Palavras-chave: pais; relação de casal; universitários

INTRODUCTION

The need of every human being to belong to a family takes into consideration the psychological aspect of the child - adult relationship during a child's growth and developmental process. Based on a child's interaction with the adults (mother and father) and siblings of his / her family, there are certain psychological processes involved that will determine the child's personality, social skills, independence and interpersonal relationships, and prepare him / her for marriage and for a committed relationship and family life in general.

In this regard, Padilla and Díaz-Loving (2013) note that a family is the privileged socialization environment where individuals' character is shaped by promoting ways of thinking and acting that will become habits in the long run, due to which a family also serves as a space where patterns and cultural practices are produced and passed on. It is a unit that grows and develops as something dynamic, evolving, with discipline rules, value system and attitudes that define members' lifestyles and relationships with the other family members (Torres, Reyes, Ortega & Garrido, 2015). Likewise, Estrada (1993) points out two important objectives of all families: 1) to solve the tasks or crises that a family faces in the different stages of development, and 2) provide for the family members' needs to ensure present satisfaction and prepare them appropriately for the future.

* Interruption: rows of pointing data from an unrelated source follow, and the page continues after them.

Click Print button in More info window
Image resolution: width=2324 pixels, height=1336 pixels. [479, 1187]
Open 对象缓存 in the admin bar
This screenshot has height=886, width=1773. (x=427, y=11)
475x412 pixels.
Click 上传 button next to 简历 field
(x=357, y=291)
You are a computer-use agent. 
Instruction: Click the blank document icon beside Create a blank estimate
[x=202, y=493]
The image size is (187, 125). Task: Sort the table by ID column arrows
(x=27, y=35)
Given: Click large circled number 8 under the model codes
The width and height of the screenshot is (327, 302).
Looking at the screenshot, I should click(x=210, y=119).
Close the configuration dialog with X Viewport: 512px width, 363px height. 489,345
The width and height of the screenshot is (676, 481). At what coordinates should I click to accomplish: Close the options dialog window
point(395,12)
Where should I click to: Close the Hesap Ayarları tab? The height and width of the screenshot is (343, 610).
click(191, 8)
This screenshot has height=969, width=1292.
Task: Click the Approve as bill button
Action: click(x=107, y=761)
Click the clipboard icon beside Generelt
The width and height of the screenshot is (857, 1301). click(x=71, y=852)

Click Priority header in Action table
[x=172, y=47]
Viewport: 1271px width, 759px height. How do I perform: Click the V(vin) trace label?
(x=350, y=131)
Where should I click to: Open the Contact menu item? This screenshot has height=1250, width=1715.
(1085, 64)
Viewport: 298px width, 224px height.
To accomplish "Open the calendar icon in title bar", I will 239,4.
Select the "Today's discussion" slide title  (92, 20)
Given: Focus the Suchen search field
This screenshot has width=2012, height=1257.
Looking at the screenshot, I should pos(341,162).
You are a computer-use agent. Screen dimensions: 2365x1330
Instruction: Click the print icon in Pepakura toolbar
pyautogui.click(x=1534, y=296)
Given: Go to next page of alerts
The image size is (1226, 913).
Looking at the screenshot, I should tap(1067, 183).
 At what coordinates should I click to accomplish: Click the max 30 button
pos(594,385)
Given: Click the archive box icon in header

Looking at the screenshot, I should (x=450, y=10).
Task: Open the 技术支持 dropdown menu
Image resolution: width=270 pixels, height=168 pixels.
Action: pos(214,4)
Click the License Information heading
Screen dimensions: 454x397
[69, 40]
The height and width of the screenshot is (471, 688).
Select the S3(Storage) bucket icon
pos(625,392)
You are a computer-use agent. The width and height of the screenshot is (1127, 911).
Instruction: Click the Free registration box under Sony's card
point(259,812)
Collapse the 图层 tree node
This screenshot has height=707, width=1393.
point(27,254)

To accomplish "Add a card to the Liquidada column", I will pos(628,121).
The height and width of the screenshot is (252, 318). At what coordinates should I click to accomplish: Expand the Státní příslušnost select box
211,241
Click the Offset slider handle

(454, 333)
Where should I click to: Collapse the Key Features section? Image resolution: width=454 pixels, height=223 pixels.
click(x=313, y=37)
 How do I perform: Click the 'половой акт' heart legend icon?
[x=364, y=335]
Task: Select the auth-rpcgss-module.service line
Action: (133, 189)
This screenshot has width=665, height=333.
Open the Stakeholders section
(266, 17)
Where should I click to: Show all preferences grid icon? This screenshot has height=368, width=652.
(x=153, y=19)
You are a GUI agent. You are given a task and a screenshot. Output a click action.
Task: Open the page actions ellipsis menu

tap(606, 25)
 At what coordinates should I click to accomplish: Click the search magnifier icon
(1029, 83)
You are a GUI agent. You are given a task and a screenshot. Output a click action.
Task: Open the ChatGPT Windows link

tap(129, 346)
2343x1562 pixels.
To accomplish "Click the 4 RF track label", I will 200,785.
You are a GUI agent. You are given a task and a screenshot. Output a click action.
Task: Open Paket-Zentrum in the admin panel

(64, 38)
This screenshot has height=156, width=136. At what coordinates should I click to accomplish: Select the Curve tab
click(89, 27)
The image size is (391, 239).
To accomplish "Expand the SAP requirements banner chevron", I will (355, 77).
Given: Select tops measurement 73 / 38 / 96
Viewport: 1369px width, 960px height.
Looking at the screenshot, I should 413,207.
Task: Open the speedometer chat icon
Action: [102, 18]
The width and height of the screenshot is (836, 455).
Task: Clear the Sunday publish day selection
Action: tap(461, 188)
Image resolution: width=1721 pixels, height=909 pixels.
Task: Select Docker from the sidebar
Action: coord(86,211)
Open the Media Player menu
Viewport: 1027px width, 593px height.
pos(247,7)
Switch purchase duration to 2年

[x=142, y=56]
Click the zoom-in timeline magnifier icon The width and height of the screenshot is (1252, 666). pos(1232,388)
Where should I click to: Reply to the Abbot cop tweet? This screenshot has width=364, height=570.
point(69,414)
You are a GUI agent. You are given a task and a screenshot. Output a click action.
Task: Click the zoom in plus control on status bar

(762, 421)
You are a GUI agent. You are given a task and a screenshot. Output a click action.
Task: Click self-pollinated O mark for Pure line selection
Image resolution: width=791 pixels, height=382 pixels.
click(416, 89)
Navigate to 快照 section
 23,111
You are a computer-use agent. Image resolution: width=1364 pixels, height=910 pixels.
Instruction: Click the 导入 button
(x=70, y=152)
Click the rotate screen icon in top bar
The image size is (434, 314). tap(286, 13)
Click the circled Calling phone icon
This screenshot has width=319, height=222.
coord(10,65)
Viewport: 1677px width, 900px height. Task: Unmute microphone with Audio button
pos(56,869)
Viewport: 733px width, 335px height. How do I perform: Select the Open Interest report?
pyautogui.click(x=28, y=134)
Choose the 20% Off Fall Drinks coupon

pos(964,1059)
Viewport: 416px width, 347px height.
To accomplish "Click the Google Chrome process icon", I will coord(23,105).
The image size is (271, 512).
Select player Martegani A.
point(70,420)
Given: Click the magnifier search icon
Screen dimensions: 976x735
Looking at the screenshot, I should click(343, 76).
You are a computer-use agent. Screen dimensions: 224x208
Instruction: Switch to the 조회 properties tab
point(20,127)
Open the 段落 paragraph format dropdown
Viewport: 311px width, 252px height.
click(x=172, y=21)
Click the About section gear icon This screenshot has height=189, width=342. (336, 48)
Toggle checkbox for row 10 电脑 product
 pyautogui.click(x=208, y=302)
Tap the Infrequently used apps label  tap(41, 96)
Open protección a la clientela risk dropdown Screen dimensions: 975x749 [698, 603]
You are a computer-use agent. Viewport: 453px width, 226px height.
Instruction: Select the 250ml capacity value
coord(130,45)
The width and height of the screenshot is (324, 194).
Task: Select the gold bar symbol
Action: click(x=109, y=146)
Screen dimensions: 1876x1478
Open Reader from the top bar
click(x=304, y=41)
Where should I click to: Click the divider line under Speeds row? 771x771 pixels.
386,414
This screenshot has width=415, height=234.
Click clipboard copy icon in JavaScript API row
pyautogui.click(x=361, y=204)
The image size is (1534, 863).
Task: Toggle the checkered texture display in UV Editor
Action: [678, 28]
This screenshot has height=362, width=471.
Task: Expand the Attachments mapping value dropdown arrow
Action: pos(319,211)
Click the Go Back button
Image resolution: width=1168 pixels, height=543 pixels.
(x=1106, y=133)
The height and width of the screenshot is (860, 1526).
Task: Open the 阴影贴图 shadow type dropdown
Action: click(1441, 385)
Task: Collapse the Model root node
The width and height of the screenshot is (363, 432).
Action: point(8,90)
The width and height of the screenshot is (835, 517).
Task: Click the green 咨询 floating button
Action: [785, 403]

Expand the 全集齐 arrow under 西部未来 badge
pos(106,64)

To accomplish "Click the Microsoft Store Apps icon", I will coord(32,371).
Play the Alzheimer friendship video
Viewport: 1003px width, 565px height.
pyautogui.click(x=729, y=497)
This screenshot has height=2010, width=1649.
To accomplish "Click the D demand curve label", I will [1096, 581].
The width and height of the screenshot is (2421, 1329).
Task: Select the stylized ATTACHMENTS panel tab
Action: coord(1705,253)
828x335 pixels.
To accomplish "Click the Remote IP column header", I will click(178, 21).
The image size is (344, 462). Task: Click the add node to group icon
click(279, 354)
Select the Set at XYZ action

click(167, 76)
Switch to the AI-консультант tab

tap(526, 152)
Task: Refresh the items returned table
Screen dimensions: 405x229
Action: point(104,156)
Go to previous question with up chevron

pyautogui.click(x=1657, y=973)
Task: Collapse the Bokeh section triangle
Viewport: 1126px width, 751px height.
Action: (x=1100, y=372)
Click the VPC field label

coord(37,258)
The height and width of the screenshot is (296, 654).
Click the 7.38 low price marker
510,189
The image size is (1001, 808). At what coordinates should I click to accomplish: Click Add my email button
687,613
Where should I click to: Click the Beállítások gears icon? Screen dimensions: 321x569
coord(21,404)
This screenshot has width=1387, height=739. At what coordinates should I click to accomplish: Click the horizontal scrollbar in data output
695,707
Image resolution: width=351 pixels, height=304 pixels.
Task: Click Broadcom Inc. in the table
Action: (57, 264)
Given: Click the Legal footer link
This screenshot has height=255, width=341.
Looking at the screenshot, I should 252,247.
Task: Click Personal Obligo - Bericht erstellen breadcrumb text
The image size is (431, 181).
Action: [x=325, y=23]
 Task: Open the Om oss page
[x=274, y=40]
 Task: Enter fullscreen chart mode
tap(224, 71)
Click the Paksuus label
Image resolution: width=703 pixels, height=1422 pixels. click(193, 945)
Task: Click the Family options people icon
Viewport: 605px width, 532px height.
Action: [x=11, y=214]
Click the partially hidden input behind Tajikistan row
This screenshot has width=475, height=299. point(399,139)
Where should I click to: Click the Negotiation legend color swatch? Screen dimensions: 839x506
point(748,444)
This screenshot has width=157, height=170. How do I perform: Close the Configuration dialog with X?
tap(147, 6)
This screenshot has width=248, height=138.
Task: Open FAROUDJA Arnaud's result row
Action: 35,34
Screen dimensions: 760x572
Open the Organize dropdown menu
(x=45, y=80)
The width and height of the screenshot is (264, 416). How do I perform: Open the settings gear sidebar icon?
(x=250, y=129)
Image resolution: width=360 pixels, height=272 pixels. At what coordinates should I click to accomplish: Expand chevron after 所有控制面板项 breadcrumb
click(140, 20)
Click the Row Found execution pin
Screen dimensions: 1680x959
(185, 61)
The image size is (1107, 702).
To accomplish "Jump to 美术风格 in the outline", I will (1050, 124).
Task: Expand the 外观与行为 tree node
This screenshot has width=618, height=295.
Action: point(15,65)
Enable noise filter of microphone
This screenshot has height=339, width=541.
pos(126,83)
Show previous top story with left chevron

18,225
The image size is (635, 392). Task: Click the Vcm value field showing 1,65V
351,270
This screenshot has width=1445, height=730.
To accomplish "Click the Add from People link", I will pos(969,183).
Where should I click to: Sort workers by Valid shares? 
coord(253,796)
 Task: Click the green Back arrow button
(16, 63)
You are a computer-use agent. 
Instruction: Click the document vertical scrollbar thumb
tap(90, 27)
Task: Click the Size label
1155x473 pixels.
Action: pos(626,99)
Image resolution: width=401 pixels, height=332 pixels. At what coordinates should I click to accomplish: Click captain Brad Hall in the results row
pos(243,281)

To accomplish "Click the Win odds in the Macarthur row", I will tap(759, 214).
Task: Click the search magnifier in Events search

The role of a family goes beyond guaranteeing survival and physical growth and involves promoting children's social and affective development which will have an impact into adulthood due to which the relationships in the family will have a consequence in such development (Vallejo, Sánchez-Barranco & Sánchez-Barranco, 2004). Some authors deem there is a two-way relationship between parents and children, in other words, that children are no longer passive spectators, but take part in the family's interaction, environment and in the relationships with their parents (Oudhof & Robles, 2014).

The family environment is a result of cooperation, interchange, power and conflict relationships established inside families (Torres, Ortega, Garrido & Reyes, 2008). A couple is the nuclear family's core, where expectations are created on how future life with a partner will be, considering having sons and daughters, taking care of them, and achieving harmony in a family (Garrido, Reyes, Torres & Ortega, 2008).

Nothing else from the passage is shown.